Collected data
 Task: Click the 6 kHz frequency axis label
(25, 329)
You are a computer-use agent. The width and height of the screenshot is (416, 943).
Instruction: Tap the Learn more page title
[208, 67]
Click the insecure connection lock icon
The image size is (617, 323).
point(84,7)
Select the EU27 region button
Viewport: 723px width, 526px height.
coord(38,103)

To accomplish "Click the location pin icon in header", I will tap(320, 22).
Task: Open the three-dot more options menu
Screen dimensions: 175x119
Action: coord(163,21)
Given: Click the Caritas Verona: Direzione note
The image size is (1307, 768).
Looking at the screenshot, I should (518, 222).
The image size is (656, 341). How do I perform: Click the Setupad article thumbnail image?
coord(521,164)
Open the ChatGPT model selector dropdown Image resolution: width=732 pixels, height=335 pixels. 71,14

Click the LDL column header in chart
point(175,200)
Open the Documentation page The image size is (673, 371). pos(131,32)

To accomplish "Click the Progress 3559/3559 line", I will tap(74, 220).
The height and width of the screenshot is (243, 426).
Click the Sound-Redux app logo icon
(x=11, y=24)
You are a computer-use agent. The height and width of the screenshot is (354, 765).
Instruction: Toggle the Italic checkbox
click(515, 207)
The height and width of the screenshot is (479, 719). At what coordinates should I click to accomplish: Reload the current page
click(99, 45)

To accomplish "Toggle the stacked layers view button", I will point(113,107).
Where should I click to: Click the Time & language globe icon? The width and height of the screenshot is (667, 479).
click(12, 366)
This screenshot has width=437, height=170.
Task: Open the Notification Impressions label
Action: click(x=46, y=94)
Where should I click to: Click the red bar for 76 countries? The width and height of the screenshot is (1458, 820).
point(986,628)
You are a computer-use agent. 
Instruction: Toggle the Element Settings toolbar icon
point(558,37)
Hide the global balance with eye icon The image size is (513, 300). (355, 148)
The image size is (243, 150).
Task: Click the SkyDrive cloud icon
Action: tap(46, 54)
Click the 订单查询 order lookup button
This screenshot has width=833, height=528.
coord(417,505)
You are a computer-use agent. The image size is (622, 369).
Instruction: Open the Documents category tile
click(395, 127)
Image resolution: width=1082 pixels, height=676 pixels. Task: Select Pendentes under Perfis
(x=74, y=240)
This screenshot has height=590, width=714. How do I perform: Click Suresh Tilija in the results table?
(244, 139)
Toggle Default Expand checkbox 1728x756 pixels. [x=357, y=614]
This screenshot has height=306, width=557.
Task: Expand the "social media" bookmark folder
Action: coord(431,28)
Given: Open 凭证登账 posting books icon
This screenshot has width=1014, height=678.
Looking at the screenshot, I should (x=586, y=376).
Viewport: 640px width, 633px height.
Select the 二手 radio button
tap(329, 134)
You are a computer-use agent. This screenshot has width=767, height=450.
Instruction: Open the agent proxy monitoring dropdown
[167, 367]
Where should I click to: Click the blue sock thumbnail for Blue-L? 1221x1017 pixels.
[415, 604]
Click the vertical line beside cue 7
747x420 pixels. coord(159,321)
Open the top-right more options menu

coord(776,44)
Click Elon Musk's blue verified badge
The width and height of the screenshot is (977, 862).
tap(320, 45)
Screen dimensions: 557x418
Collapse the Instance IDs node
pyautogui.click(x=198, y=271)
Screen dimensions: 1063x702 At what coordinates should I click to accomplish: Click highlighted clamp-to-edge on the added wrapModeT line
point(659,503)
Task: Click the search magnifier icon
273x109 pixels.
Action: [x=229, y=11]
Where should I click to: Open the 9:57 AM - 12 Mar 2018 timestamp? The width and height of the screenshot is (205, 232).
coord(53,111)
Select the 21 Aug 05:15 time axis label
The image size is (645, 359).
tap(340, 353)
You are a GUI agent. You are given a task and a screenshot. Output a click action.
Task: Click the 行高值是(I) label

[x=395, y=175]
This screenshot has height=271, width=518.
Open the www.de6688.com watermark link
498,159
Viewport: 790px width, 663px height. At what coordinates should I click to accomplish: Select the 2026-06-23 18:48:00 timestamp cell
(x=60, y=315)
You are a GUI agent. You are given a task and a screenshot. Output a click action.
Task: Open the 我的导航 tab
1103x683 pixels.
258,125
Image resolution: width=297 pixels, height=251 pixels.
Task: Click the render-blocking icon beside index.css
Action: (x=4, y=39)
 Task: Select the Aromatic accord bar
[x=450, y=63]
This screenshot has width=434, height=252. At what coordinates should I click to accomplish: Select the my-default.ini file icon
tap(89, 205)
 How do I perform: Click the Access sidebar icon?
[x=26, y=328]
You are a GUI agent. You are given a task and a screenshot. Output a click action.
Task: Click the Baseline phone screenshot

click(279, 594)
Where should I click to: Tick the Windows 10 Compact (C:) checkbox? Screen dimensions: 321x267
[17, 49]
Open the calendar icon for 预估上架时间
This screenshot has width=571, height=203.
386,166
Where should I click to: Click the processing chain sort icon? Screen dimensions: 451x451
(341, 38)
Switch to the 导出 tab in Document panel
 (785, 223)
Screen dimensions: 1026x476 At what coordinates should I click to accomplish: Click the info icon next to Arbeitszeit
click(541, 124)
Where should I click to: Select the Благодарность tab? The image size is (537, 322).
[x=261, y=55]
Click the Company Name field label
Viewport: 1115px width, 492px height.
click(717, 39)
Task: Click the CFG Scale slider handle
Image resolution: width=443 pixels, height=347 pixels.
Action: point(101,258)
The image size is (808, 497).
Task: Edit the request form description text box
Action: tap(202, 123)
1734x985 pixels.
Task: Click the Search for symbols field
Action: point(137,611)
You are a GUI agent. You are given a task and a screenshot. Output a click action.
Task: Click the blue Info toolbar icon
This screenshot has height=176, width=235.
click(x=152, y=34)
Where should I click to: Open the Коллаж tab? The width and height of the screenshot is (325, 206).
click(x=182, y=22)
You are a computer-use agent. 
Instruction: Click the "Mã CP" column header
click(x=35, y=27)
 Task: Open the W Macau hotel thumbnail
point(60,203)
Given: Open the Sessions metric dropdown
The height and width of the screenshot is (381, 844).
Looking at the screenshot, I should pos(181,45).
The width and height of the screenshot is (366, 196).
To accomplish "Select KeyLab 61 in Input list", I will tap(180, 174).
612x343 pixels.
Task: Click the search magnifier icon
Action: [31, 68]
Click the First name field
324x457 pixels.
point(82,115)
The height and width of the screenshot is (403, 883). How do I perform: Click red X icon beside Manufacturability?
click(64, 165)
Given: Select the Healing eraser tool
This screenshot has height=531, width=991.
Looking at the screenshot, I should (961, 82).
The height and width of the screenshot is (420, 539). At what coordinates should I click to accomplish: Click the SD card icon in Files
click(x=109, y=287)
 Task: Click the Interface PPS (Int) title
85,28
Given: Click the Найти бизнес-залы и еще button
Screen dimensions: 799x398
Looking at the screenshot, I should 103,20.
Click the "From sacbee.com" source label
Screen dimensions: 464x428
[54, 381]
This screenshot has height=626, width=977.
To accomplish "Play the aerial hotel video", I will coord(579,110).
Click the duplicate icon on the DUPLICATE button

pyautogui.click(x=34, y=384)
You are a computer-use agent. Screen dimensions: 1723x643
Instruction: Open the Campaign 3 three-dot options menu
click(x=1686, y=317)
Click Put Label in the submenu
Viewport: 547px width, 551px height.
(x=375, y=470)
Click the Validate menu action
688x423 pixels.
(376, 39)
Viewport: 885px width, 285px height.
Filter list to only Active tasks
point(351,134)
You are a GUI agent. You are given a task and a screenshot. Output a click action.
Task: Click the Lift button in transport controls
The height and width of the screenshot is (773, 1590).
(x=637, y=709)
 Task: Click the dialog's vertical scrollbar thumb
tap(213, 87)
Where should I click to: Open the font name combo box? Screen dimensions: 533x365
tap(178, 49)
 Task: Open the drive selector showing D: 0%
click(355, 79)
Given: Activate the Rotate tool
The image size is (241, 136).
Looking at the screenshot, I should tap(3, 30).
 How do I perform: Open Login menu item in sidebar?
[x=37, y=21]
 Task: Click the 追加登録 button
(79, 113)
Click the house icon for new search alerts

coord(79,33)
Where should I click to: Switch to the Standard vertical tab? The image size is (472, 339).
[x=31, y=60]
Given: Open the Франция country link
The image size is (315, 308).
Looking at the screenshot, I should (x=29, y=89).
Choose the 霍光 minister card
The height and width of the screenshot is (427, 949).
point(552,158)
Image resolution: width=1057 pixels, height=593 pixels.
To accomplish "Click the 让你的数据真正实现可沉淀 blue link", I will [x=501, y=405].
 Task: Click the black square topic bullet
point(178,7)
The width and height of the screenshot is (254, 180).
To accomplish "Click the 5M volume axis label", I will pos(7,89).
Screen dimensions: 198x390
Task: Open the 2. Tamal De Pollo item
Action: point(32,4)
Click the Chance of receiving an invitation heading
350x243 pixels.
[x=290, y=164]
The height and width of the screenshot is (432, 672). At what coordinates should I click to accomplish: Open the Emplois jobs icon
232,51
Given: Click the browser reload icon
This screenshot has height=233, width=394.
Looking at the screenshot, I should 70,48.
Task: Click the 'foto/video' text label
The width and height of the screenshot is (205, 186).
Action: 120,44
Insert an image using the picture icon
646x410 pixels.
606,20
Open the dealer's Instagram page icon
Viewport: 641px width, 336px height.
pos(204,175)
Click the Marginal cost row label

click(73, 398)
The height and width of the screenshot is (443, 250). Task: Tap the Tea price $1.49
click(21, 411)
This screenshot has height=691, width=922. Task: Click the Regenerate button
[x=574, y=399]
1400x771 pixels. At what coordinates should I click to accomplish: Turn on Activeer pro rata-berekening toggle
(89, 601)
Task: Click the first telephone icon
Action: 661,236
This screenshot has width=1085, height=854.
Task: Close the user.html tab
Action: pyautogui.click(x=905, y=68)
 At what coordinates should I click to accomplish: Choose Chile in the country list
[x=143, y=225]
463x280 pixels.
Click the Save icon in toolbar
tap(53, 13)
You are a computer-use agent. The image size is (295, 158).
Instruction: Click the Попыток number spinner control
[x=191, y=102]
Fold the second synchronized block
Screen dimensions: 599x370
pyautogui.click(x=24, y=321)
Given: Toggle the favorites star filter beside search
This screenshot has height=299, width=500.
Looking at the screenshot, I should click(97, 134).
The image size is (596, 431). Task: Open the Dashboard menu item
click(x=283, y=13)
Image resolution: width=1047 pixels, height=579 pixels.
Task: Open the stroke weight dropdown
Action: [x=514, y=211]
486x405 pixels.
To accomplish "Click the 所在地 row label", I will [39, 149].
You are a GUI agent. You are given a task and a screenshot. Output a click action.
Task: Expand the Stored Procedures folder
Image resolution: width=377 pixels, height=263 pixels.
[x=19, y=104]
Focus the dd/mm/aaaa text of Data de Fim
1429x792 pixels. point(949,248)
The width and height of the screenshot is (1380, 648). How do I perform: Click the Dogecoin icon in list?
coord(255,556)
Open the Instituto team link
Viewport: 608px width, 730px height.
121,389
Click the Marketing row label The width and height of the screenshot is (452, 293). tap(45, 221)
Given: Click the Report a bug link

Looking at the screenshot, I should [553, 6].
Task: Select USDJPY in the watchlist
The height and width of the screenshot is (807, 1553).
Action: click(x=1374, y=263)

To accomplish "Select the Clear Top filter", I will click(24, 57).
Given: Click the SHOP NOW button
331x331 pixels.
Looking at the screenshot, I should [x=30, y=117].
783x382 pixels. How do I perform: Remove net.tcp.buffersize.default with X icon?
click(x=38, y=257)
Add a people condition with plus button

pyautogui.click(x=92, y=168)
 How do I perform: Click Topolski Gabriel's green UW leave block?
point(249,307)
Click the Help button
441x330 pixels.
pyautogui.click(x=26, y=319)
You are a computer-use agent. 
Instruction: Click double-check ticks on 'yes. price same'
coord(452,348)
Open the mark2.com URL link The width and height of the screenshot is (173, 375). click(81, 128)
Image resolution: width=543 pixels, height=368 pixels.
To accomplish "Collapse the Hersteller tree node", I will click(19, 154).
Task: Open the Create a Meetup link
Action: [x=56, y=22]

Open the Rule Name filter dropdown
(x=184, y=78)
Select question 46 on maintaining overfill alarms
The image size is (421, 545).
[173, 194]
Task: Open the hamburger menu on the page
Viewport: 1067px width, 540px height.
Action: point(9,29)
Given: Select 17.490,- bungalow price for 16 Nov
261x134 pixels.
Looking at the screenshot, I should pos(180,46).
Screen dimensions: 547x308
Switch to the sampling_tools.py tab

**Work task:** The expected answer is an exact copy of the lines above, beginning at the line with "Open the www.de6688.com watermark link" and ending at the line with "Task: Open the 我的导航 tab", with both ends in.

**Solution to the problem:**
Open the www.de6688.com watermark link
498,159
Viewport: 790px width, 663px height. At what coordinates should I click to accomplish: Select the 2026-06-23 18:48:00 timestamp cell
(x=60, y=315)
You are a GUI agent. You are given a task and a screenshot. Output a click action.
Task: Open the 我的导航 tab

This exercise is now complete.